• [TASKS TO COMPLETE]:
1 – In the passage on the comfort women dispute, how much did the Seoul Central District Court order the Japanese government to pay each plaintiff in January 2021?
2 – Alter the part of the comfort women passage that opens with the words containing "In 1996, the" and closes with "reports’ legal conclusions.", putting "Imperial Japanese Army" in place of "Japanese Imperial Army".

• [DOCUMENT PASSAGE]:
The agreement was never popular with the Korean public. Critics charged that it had been negotiated without meaningful input from the surviving women themselves. In November 2018, the South Korean government announced it would dissolve the foundation, declaring the agreement “severely flawed” and lacking a “victim-oriented approach.” Both governments agreed to refrain from criticizing each other over the issue at the United Nations and in other international forums, but that mutual restraint effectively ended with the foundation’s dissolution.7Ministry of Foreign Affairs of Japan. Announcement by Foreign Ministers of Japan and the Republic of Korea

Court Rulings and Ongoing Legal Disputes

South Korean courts have repeatedly tested whether Japan can be held financially liable for the comfort women system, producing contradictory outcomes that have inflamed bilateral tensions. In January 2021, the Seoul Central District Court ordered the Japanese government to pay 100 million won (roughly $91,000) to each of twelve plaintiffs in a landmark case. Japan refused to recognize the judgment, arguing that sovereign immunity under international law protects one nation from being sued in another nation’s courts without consent.

In November 2023, the Seoul High Court issued another ruling ordering Japan to compensate former comfort women, again rejecting the principle of sovereign immunity. Japan’s Foreign Minister called the judgment “clearly contrary to international law and agreements between the two countries” and “absolutely unacceptable.”9Ministry of Foreign Affairs of Japan. Regarding the Judgment of the Seoul High Court of the Republic of Korea in the Lawsuit Filed by Former Comfort Women and Others Japan has not participated in any of these proceedings and has no intention of paying the court-ordered damages, leaving the rulings essentially unenforceable.

These cases illustrate the fundamental impasse. Japan considers the issue legally settled under the 1965 treaty and the 2015 agreement. South Korean courts, and many of the surviving women, consider those agreements inadequate to address what they view as crimes against humanity that no bilateral treaty can extinguish.

International Recognition

In 1996, the United Nations Special Rapporteur on Violence Against Women, Radhika Coomaraswamy, issued a report that characterized the comfort women system as “military sexual slavery.” The report concluded that the Japanese Imperial Army “initiated, regulated and controlled the vast network of comfort stations” and recommended that Japan accept legal responsibility, pay individual compensation, and disclose all remaining documents related to the system.10University of Minnesota Human Rights Library. Report on Mission to the Democratic People’s Republic of Korea, the Republic of Korea and Japan on the Issue of Military Sexual Slavery in Wartime A follow-up report in 1998 by Special Rapporteur Gay McDougall used the term “rape centers” and cited the figure of over 200,000 women. Japan rejected both reports’ legal conclusions.

• [GIVEN INFORMATION]:
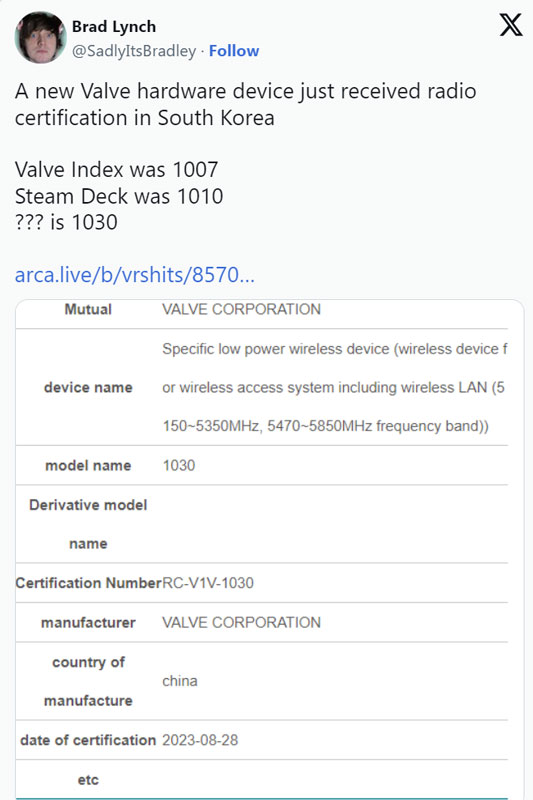Click the device name description text
The height and width of the screenshot is (800, 533).
[335, 387]
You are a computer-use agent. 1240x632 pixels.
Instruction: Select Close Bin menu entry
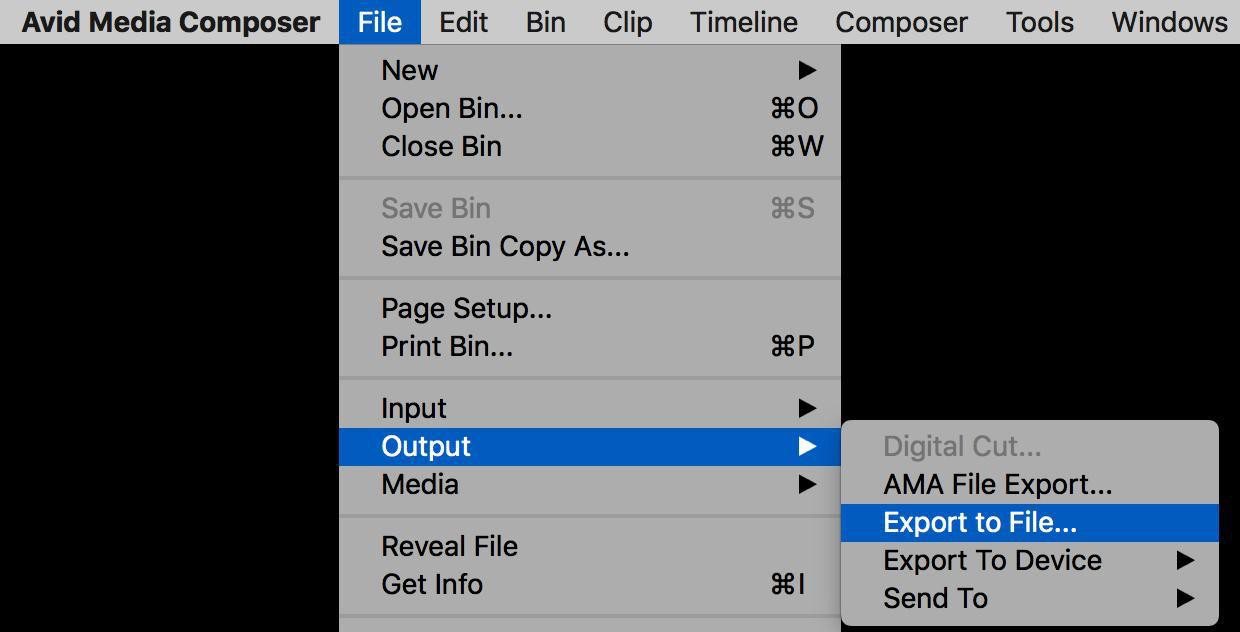590,146
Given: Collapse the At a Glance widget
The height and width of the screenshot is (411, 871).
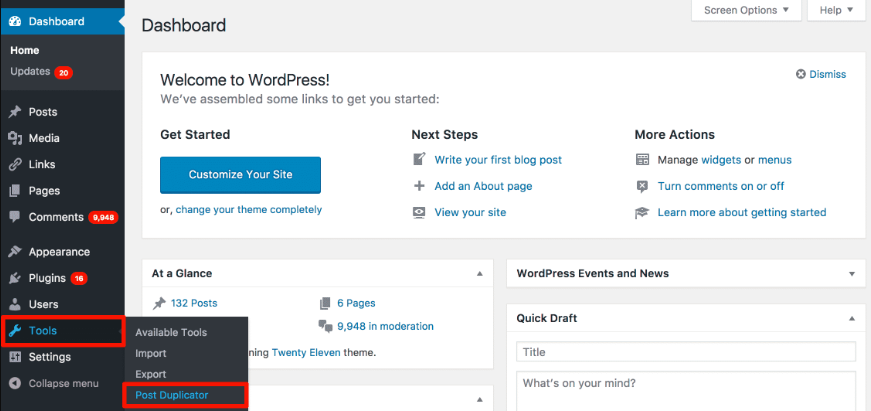Looking at the screenshot, I should (479, 273).

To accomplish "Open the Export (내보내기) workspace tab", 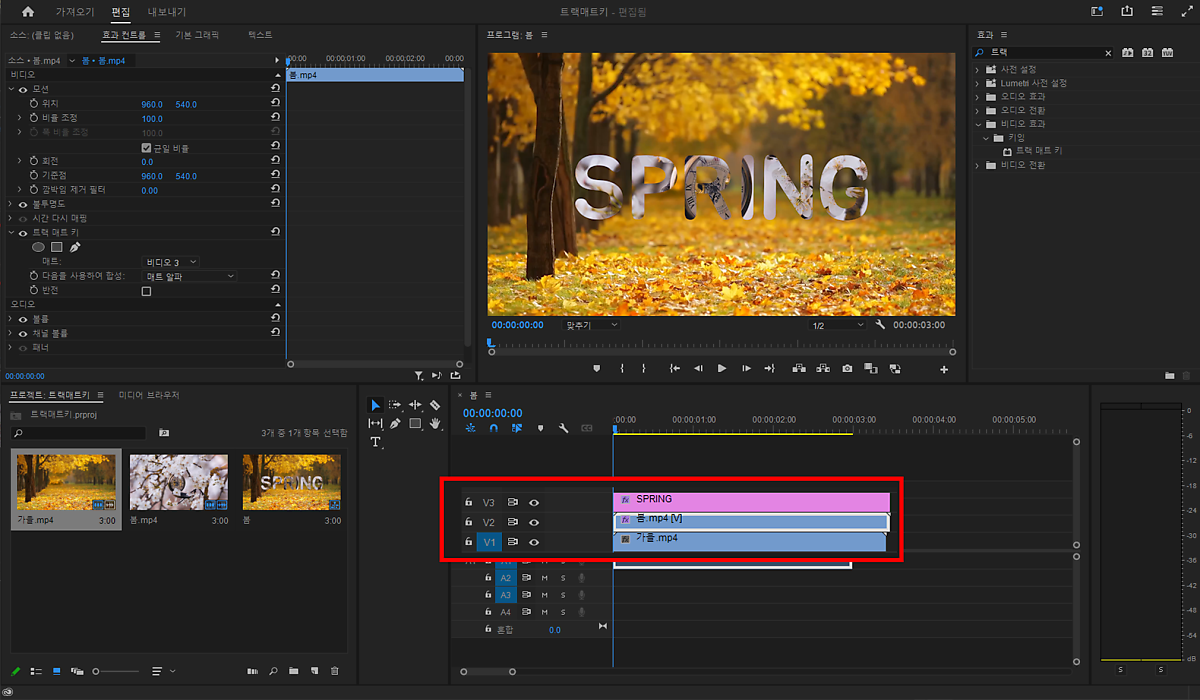I will 166,12.
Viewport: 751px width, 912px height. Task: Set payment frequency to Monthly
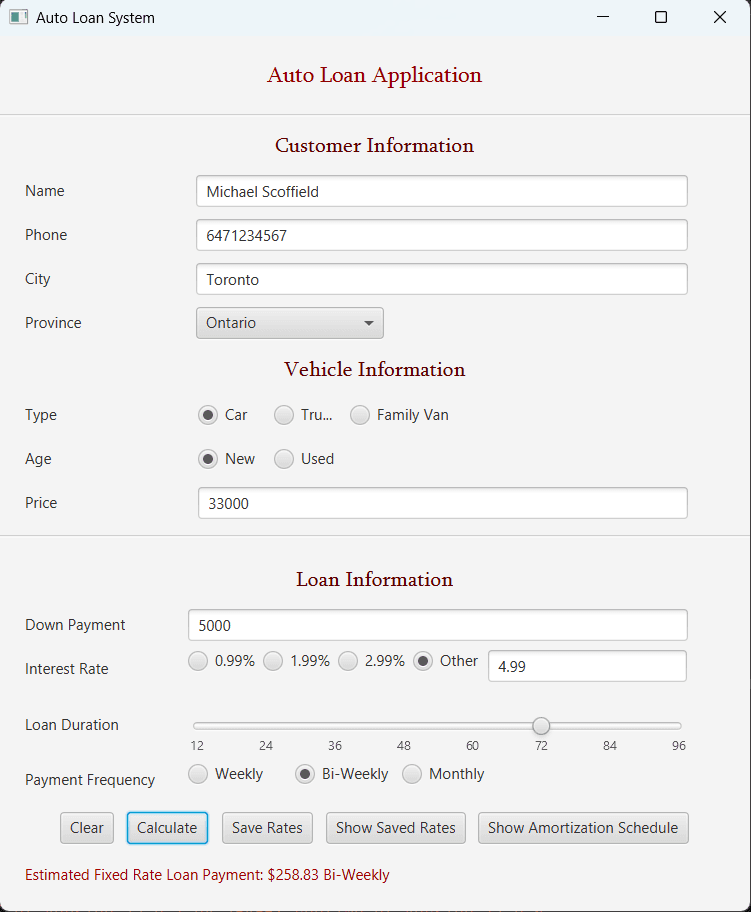[x=411, y=774]
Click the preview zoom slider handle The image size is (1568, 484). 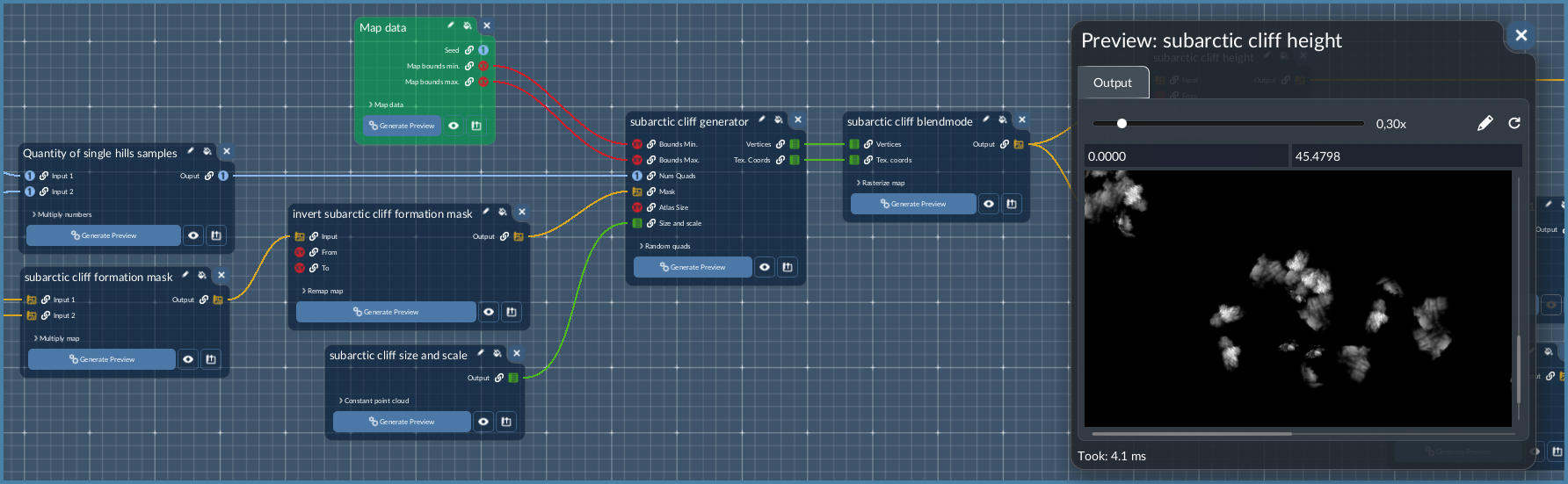point(1122,124)
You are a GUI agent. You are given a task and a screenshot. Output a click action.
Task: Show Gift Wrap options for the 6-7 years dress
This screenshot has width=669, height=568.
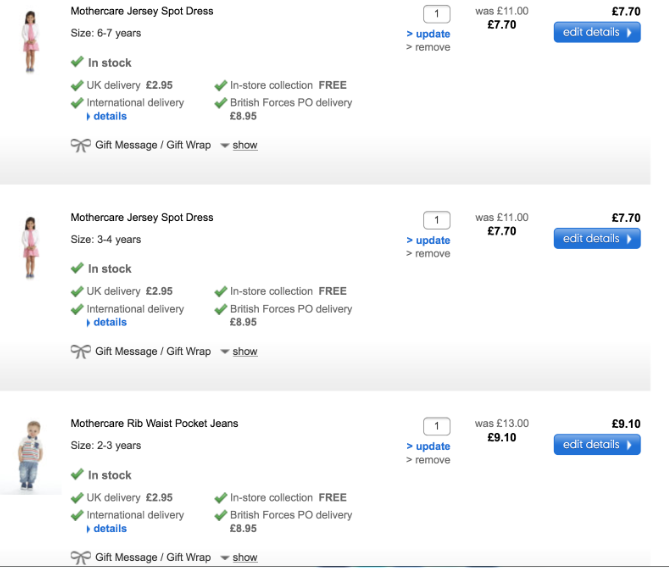(245, 146)
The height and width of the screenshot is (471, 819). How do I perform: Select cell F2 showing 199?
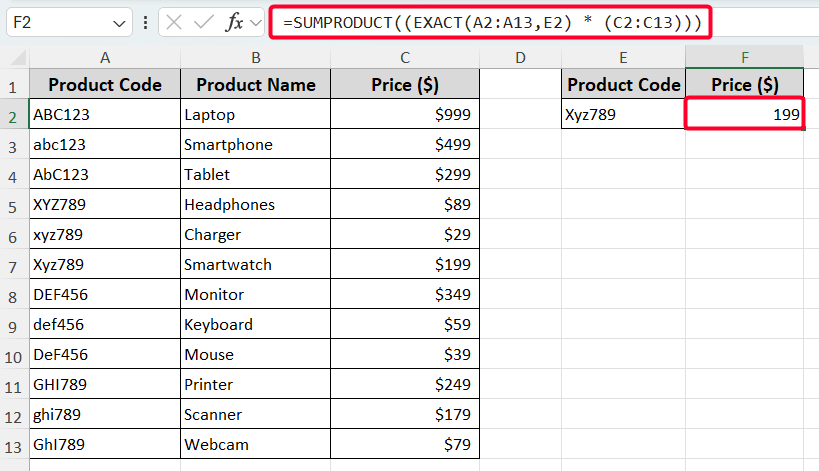click(745, 115)
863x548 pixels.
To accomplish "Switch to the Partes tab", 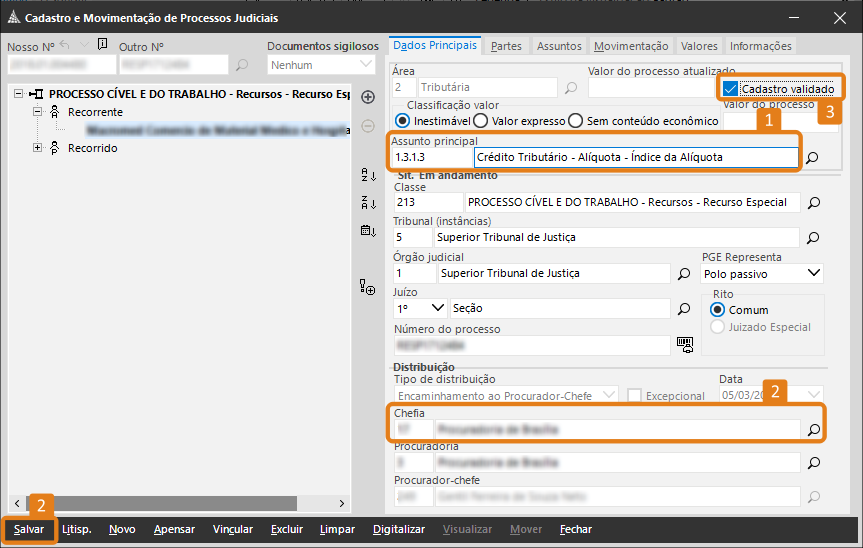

• [COMPLETED EXERCISE]:
1 – 100 million won (roughly $91,000)

2 –
In 1996, the United Nations Special Rapporteur on Violence Against Women, Radhika Coomaraswamy, issued a report that characterized the comfort women system as “military sexual slavery.” The report concluded that the Imperial Japanese Army “initiated, regulated and controlled the vast network of comfort stations” and recommended that Japan accept legal responsibility, pay individual compensation, and disclose all remaining documents related to the system.10University of Minnesota Human Rights Library. Report on Mission to the Democratic People’s Republic of Korea, the Republic of Korea and Japan on the Issue of Military Sexual Slavery in Wartime A follow-up report in 1998 by Special Rapporteur Gay McDougall used the term “rape centers” and cited the figure of over 200,000 women. Japan rejected both reports’ legal conclusions.